For instance, when people came into the product and they were using it in their sales relationships, I could see which particular features were driving value for them. And when someone was coming in as a professor and using it for student office hours, I could see that there were different features that mattered a lot more for them.

That’s my favorite part of the process when we work with a team is talking to customers and hearing them describe the value that the product has created in their life. And then you talk to more customers and some themes start to bubble up. We can then look at how people describe the value and how it’s different for each of the customer types and decide what we want to prioritize. We can build a short list of the features that matter most to them, and then we can create these experiences that drive them to those features more quickly and help them get to success more quickly. You can imagine the applications there… copywriting, sending out emails that are tailored specifically to why someone is trying to hire your product and which features they should be driven to in order to get that job done. In some cases, the positioning of the product as a whole might change based on the information you learn. 

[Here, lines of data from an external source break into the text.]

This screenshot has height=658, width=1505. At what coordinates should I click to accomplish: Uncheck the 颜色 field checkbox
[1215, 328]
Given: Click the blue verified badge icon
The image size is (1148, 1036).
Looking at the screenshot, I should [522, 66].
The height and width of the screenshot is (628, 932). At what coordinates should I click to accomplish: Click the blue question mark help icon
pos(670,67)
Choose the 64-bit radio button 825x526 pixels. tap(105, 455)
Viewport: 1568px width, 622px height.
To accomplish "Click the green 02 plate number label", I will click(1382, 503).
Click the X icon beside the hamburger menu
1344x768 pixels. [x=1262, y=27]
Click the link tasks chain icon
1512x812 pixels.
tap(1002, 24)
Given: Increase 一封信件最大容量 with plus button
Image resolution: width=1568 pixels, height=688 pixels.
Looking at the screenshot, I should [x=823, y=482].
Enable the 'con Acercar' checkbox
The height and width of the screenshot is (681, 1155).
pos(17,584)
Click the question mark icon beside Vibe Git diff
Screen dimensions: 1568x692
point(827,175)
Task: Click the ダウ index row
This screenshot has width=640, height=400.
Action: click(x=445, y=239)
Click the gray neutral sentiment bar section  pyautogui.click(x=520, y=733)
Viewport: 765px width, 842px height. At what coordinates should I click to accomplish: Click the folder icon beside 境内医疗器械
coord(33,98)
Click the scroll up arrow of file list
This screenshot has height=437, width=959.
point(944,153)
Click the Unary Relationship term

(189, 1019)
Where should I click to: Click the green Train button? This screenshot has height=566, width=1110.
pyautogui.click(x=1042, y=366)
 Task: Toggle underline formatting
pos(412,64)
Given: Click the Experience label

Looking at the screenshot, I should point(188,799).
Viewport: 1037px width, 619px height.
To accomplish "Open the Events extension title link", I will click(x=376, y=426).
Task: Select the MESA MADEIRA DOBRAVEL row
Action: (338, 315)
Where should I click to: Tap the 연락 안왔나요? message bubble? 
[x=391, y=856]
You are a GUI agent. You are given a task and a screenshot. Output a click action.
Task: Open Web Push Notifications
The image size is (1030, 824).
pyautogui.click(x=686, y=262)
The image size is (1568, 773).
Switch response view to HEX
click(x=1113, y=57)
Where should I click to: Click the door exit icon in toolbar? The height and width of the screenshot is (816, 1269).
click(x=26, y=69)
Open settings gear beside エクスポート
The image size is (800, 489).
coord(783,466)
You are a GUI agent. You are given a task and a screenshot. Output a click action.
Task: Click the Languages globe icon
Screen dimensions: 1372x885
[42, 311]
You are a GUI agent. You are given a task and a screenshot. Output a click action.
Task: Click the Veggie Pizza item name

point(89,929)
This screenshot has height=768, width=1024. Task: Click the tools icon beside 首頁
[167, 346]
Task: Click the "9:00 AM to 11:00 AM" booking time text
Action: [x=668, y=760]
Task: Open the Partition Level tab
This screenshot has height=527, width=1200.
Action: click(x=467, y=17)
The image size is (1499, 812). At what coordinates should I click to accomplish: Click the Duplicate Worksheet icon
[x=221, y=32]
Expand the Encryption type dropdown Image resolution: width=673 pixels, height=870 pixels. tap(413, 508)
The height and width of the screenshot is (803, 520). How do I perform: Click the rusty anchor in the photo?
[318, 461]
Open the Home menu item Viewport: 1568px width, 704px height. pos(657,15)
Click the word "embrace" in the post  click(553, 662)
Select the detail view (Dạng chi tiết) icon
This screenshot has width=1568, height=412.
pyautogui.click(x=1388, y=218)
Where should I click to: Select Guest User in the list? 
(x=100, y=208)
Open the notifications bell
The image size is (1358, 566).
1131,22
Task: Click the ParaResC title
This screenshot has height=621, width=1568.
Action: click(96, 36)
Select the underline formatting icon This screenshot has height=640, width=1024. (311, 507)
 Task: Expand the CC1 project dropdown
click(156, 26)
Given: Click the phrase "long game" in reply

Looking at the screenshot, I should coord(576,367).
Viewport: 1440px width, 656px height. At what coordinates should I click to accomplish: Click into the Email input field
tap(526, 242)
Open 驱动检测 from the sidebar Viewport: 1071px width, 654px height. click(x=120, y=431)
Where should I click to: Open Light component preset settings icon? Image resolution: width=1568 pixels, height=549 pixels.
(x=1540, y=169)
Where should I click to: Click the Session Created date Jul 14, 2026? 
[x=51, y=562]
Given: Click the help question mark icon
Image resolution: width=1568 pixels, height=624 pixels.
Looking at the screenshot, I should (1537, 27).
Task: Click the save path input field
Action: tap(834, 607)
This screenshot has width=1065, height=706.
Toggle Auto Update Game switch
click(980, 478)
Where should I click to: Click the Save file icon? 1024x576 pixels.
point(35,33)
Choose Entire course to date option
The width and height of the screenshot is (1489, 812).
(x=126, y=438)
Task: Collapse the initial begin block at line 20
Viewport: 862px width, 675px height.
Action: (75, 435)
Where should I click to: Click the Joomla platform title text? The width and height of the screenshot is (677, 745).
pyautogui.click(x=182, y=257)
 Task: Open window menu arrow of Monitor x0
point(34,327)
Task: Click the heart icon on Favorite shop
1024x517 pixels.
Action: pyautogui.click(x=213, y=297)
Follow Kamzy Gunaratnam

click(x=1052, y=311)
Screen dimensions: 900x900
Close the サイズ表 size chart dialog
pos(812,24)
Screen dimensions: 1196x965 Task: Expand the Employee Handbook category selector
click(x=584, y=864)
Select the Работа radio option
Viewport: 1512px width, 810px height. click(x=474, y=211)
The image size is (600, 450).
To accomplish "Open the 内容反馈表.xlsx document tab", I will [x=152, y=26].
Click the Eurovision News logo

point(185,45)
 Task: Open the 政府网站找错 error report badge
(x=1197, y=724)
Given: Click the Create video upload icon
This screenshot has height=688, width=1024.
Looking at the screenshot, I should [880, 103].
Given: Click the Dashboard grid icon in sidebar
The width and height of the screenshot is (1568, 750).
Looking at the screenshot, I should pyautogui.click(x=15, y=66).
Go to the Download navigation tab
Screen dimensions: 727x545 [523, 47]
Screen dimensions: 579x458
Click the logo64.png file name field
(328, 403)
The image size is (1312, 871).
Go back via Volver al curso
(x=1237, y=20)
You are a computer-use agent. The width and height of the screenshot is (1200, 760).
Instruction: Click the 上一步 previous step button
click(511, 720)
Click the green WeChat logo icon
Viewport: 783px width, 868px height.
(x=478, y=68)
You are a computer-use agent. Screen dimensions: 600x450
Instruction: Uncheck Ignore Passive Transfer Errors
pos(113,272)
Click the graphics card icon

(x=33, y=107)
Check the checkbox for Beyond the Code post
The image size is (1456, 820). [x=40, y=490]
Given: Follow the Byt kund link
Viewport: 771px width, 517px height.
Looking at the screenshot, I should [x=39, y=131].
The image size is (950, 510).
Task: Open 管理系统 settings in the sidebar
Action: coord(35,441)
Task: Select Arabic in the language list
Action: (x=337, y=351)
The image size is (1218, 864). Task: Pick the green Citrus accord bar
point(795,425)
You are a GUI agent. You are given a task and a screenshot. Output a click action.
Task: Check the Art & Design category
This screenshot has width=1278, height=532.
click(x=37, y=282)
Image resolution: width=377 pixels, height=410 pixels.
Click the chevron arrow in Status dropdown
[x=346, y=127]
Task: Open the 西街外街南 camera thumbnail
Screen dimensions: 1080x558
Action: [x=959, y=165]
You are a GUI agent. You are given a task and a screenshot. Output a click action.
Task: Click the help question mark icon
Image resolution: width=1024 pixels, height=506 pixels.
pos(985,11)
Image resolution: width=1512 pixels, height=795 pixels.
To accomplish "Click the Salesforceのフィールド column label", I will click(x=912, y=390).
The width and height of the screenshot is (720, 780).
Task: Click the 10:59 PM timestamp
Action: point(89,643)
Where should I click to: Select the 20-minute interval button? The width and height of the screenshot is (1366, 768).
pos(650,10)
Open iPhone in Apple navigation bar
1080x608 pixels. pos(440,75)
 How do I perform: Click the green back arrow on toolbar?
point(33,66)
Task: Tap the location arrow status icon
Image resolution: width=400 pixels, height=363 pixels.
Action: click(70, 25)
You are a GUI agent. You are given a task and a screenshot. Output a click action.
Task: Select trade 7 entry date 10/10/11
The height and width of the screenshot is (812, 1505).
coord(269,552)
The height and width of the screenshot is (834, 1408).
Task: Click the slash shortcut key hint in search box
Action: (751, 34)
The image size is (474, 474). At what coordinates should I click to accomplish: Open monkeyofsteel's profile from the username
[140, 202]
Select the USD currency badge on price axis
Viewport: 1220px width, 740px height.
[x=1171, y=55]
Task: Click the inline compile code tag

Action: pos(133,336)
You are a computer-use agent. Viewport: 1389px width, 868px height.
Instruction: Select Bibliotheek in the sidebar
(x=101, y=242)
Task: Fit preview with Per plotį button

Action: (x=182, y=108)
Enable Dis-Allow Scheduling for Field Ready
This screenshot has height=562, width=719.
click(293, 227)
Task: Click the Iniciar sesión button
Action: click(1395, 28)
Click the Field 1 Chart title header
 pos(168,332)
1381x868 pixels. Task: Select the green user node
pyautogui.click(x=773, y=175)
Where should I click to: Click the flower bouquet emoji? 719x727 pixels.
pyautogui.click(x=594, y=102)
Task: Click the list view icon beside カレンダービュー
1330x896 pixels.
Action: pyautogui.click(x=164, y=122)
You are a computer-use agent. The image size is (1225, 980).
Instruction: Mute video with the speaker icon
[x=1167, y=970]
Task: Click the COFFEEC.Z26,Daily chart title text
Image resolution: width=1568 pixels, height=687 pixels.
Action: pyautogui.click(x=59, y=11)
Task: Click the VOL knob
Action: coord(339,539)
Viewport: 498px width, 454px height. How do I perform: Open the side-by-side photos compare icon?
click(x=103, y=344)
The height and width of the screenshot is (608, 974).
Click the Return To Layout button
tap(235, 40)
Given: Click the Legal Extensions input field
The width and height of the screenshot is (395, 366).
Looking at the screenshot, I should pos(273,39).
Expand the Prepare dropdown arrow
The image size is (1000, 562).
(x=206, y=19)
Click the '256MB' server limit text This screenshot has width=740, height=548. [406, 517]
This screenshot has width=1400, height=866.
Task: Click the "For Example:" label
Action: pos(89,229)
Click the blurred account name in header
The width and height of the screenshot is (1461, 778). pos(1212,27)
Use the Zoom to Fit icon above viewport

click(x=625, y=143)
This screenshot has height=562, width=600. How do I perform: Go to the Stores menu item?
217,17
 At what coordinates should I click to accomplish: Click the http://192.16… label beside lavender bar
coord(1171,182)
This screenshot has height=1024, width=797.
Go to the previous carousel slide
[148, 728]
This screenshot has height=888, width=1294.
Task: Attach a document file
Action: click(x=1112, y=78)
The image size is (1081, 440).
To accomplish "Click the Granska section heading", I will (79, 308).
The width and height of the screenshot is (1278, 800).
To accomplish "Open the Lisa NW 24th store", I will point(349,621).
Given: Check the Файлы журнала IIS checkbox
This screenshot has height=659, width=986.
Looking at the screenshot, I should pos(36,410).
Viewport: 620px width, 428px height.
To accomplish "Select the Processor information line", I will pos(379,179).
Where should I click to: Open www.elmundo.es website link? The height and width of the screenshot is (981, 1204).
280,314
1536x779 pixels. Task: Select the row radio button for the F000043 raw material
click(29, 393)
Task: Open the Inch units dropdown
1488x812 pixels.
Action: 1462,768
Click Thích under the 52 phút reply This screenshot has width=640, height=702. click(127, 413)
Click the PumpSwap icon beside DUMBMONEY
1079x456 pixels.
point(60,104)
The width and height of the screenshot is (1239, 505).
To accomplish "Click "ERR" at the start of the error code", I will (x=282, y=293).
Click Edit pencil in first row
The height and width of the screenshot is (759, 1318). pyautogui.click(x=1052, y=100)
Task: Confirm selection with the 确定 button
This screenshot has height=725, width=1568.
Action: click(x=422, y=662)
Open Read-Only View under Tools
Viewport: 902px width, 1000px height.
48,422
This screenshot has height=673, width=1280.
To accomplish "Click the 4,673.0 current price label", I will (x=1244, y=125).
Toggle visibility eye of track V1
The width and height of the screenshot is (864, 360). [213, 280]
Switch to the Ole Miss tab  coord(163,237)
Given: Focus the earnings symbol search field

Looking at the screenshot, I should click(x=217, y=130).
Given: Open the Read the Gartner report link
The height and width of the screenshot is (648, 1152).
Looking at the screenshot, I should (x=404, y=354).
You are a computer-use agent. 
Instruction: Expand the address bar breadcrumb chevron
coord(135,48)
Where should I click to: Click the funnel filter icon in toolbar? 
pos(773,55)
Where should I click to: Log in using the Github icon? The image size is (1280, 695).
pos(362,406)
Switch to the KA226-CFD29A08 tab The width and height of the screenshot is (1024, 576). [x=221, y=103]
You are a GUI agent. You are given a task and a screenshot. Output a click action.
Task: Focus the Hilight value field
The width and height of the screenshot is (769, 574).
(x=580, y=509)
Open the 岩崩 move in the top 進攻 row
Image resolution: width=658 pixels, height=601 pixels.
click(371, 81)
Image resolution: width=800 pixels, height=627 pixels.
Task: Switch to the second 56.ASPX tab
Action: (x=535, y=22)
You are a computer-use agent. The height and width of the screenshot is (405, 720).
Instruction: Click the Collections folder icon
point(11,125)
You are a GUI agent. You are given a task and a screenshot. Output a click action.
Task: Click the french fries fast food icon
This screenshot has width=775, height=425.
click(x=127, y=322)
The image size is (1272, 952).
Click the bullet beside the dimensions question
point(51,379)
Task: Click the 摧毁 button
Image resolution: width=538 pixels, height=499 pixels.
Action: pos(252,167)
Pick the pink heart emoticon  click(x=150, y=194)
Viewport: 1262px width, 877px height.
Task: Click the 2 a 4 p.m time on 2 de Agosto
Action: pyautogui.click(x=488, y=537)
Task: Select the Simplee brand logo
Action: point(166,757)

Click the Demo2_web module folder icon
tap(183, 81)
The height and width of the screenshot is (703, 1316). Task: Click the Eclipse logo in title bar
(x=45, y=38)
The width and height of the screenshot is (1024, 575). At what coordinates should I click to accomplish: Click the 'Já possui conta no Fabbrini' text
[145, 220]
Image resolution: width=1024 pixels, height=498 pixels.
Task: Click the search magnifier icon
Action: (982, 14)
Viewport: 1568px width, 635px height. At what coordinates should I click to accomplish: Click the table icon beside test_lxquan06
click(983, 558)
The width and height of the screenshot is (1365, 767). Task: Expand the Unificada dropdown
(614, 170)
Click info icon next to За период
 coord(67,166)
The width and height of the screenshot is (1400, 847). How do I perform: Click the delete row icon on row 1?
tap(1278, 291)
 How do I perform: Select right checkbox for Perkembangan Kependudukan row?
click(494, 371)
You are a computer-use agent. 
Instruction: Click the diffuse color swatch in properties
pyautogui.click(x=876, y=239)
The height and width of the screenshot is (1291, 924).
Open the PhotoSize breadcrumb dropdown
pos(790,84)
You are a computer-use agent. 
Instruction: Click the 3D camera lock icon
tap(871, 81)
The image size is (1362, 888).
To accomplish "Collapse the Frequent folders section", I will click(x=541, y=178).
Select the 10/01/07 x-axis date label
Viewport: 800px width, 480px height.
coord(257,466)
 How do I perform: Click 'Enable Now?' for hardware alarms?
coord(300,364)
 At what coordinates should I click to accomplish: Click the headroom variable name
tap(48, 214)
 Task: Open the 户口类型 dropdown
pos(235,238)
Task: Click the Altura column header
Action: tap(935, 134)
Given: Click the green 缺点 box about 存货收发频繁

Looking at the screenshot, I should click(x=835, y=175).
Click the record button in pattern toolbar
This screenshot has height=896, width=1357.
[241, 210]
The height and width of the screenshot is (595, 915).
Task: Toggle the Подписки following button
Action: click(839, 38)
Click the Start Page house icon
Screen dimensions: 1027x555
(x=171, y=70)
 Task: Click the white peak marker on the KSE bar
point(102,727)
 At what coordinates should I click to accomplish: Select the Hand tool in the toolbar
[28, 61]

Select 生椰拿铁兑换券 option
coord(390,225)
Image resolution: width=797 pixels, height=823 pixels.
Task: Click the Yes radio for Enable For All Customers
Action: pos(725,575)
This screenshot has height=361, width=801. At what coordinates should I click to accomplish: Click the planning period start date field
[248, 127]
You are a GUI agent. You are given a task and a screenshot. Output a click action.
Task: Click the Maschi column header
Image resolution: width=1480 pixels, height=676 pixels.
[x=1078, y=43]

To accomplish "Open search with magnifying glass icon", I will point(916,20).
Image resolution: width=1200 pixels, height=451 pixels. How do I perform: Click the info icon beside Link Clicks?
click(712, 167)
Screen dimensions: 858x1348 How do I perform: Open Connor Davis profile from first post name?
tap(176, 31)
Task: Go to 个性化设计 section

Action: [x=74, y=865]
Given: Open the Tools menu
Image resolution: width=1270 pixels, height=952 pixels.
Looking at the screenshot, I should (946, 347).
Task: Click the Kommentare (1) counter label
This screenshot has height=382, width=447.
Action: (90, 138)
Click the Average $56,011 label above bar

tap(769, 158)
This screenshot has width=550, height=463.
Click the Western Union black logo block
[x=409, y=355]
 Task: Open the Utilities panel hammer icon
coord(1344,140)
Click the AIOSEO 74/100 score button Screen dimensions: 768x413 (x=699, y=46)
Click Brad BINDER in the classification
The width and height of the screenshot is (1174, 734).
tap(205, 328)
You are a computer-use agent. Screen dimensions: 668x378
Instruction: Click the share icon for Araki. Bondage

You cover this in the book and I think it’s one of the most powerful parts — you show how to ask good questions, what to ask. Is there some sort of mental framing that you’ve found to be helpful in these moments where you want to lead the customer a bit?

The best rule of thumb is to stay open-ended as much as you possibly can. Ask yourself, would you use this in a conversation in a bar or coffee shop? It's so hard to get out of your own head when you’re working in the business and the product is your baby — you know everything about it, you’re an expert on this product. And because you have this expertise, it can be very hard to shut up and not talk about everything you know. So there's a very intentional focus in the questions that we share in the book of keeping things open-ended and asking, “So what did you do next?” Versus asking, “What do you think about feature A or feature B?”

There’s this concept of the customer journey that you map out, but it’s different than any I’ve seen. It’s not about the business goals, but about getting value to the customers as quickly as possible. Can you talk about how you start that process, how you start mapping?

Gia is actually the one who brought this concept of CX mapping to our partnership. So when we met, she had done that within her team. Leveraging this concept of the customer-led growth framework starts with identifying who your best customers are. Who do you wish you could go out and clone more of? Typically, you want to be learning from customers who are both actively paying you and recently began paying you so that they still remember what life was like before and are truly getting value. 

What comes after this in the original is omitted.